=== Bagian Teks ===

Priyanto pun dinilai telah melanggar Pasal Primer 340 KUHP tentang Pembunuhan Berencana jo Pasal 55 Ayat (1) KUHP tentang Penyertaan Pidana, Subsider Pasal 338 KUHP tentang Pembunuhan, jo Pasal 55 Ayat (1) KUHP.
Subsider pertama Pasal 328 KUHP tentang Penculikan juncto Pasal 55 Ayat (1 ) KUHP, subsider kedua Pasal 333 KUHP Kejahatan Terhadap Kemerdekaan Orang juncto Pasal 55 Ayat (1) KUHP.
Subsider ketiga Pasal 181 KUHP tentang Mengubur, Menyembunyikan, Membawa Lari, atau Menghilangkan Mayat dengan Maksud Menyembunyikan Kematian jo Pasal 55 Ayat (1) KUHP.
Majelis hakim sekaligus membacakan hal yang meringankan dan memberatkan untuk Priyanto.

===

**Yang Dikerjakan**
Tentukan apakah tiap pernyataan berikut sesuai dengan bagian teks di atas. Jawab ya atau tidak, lalu kutip kata-kata dari teks yang menjadi penentunya.
1. Priyanto dinilai melanggar Pasal 340 KUHP tentang Pembunuhan Berencana.
2. Pasal 181 KUHP disebut sebagai subsider pertama.
3. Majelis hakim hanya membacakan hal yang memberatkan untuk Priyanto.

=== Baris Data ===

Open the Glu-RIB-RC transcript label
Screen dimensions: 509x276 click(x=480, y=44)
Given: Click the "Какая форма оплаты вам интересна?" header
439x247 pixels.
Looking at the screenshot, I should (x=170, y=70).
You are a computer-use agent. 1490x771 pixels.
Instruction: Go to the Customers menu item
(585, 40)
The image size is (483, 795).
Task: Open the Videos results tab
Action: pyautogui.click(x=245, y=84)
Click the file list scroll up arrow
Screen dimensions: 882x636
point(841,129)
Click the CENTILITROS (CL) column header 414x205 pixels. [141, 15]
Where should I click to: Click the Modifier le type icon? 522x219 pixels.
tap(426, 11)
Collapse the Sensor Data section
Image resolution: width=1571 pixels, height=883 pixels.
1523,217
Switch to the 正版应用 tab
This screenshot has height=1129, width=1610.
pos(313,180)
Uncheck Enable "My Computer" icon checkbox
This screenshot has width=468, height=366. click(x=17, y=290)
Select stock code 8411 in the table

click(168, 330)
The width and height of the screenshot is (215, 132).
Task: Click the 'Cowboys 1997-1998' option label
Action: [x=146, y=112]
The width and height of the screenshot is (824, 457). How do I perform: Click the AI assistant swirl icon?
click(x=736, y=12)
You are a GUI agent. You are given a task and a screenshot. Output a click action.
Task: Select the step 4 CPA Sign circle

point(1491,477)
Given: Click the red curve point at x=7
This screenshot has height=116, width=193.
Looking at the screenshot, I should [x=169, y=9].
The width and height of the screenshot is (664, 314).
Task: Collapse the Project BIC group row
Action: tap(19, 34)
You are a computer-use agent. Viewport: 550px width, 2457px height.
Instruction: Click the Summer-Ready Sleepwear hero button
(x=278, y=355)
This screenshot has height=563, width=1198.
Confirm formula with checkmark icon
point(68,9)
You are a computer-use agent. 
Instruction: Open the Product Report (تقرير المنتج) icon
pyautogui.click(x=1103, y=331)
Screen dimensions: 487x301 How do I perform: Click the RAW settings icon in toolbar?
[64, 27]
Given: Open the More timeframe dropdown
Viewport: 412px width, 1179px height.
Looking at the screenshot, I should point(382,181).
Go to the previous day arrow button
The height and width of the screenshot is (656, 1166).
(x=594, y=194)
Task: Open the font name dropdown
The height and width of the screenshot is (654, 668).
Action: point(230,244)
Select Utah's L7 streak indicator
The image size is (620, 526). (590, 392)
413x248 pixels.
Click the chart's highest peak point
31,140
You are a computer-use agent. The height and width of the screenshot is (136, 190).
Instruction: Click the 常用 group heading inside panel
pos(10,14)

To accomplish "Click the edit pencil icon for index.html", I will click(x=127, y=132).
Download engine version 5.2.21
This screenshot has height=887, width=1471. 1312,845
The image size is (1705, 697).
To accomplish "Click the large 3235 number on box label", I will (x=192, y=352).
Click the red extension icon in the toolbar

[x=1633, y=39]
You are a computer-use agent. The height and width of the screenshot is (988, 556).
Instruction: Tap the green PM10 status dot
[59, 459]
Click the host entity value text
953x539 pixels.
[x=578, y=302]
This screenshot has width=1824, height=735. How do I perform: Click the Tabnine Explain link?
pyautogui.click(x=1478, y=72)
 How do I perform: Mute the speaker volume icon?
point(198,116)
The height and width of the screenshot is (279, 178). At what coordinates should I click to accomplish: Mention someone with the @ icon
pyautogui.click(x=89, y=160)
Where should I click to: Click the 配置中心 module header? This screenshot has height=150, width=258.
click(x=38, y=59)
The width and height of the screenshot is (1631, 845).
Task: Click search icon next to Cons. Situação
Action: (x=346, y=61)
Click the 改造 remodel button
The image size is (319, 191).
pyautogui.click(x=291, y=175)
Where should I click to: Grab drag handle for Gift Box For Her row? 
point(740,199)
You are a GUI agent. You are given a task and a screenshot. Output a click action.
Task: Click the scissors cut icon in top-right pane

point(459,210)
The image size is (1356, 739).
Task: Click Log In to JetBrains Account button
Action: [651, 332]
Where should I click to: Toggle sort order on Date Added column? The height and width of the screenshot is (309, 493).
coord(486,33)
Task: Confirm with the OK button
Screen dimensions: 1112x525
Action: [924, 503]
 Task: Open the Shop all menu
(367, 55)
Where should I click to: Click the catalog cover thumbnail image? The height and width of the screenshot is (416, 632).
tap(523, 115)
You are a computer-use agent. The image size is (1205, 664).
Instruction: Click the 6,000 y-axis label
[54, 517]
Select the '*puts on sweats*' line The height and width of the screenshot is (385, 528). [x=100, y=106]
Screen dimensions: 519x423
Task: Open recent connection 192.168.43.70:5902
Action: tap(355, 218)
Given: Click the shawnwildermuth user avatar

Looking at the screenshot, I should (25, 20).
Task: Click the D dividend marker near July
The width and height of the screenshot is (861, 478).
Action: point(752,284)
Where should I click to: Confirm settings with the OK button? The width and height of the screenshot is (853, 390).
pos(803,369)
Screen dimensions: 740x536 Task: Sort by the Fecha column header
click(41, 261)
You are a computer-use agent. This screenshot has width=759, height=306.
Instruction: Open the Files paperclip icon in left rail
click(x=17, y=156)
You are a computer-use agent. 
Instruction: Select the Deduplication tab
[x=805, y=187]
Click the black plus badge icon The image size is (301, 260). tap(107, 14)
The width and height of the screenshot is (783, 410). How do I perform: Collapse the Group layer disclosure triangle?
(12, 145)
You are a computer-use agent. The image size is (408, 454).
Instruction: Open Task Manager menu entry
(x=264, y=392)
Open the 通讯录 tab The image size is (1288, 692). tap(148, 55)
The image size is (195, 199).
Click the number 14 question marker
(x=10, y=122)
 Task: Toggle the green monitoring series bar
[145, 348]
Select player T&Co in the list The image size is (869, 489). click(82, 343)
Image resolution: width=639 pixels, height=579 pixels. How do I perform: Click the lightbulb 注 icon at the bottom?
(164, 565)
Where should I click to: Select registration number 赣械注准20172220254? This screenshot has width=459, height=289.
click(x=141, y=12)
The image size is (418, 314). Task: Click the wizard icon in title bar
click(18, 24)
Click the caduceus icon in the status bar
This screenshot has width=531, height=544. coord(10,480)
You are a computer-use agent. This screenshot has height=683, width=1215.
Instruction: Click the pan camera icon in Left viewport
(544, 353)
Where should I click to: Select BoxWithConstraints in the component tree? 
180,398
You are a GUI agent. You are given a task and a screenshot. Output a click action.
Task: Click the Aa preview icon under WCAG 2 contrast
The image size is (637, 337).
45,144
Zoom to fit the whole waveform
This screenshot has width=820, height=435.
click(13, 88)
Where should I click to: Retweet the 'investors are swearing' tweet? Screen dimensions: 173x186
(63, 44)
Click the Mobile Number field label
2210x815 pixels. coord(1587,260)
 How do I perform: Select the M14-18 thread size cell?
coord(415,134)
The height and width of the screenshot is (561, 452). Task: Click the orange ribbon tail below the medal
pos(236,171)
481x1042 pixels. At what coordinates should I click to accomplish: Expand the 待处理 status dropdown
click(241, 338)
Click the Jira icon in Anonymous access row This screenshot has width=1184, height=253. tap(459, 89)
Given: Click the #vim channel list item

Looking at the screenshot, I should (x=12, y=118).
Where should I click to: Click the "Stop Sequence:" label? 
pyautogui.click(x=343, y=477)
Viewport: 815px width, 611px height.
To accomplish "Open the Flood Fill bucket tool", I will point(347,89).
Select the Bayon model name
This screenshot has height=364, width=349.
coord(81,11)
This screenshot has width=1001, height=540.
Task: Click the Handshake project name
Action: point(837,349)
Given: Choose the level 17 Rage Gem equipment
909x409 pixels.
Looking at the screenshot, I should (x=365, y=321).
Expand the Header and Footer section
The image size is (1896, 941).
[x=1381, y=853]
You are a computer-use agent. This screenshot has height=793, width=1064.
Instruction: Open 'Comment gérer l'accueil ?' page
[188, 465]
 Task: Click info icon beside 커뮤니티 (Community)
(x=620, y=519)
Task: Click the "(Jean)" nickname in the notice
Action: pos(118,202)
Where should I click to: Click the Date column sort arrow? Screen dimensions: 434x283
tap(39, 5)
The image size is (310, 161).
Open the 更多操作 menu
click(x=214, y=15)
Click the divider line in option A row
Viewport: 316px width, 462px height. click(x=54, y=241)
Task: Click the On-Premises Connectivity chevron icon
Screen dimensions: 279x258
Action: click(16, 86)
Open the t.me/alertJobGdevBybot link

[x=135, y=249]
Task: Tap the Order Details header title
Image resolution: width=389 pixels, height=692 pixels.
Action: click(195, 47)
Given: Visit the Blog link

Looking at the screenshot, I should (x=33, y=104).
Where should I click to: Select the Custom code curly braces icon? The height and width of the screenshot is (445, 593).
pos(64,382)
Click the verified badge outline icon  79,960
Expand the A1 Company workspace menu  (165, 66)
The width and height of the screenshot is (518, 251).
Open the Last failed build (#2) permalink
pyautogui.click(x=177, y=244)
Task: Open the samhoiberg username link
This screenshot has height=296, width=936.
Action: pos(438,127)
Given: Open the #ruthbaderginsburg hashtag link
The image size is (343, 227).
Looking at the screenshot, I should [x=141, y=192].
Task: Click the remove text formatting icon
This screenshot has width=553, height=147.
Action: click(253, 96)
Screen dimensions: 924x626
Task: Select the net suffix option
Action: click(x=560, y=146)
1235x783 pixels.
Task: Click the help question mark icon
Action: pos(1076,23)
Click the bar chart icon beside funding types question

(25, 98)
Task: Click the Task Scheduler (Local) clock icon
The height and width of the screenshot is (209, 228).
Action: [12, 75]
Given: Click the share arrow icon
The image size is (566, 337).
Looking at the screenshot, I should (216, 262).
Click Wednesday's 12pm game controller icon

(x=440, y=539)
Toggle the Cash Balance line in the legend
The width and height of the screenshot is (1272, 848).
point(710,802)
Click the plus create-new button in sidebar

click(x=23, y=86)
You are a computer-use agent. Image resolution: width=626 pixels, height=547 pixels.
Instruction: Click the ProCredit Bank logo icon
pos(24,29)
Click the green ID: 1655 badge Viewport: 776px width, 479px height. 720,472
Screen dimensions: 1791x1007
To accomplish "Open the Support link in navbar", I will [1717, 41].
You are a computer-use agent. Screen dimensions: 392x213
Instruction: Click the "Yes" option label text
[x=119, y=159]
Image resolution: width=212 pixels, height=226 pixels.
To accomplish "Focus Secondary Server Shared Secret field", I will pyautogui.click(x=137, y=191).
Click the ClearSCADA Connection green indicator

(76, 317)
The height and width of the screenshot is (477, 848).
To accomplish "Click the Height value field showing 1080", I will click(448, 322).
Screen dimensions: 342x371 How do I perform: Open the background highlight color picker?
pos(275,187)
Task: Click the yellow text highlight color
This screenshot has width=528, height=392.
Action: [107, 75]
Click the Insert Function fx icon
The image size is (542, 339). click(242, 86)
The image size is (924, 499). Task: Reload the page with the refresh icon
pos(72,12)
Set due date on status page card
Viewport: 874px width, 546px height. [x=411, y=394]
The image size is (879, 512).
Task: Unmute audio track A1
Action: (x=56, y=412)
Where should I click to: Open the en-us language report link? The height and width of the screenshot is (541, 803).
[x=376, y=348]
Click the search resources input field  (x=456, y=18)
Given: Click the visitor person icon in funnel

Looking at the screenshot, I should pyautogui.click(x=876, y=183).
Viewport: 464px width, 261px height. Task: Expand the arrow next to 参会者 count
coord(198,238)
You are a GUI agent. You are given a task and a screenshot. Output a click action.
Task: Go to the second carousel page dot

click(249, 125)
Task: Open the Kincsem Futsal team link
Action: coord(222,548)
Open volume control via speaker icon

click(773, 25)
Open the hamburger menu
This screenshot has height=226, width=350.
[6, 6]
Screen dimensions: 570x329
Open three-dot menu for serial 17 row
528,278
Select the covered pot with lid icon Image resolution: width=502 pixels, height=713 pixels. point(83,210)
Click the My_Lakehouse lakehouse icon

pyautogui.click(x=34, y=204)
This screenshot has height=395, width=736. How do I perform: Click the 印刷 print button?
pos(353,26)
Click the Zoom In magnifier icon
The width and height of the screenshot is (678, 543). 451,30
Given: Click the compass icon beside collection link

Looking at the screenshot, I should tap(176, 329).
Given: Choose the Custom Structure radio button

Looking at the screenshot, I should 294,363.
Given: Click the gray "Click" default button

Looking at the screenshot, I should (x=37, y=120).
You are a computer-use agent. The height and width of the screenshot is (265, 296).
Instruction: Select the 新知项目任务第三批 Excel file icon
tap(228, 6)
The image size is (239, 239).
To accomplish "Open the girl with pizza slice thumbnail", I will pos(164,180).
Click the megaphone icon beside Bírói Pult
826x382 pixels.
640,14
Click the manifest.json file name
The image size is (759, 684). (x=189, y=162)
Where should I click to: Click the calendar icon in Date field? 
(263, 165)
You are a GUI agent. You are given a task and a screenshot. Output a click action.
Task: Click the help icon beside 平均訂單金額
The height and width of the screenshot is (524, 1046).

===

**Jawaban**
1. Ya: "Priyanto pun dinilai telah melanggar Pasal Primer 340 KUHP tentang Pembunuhan Berencana"
2. Tidak: "Subsider ketiga Pasal 181 KUHP"
3. Tidak: "Majelis hakim sekaligus membacakan hal yang meringankan dan memberatkan untuk Priyanto."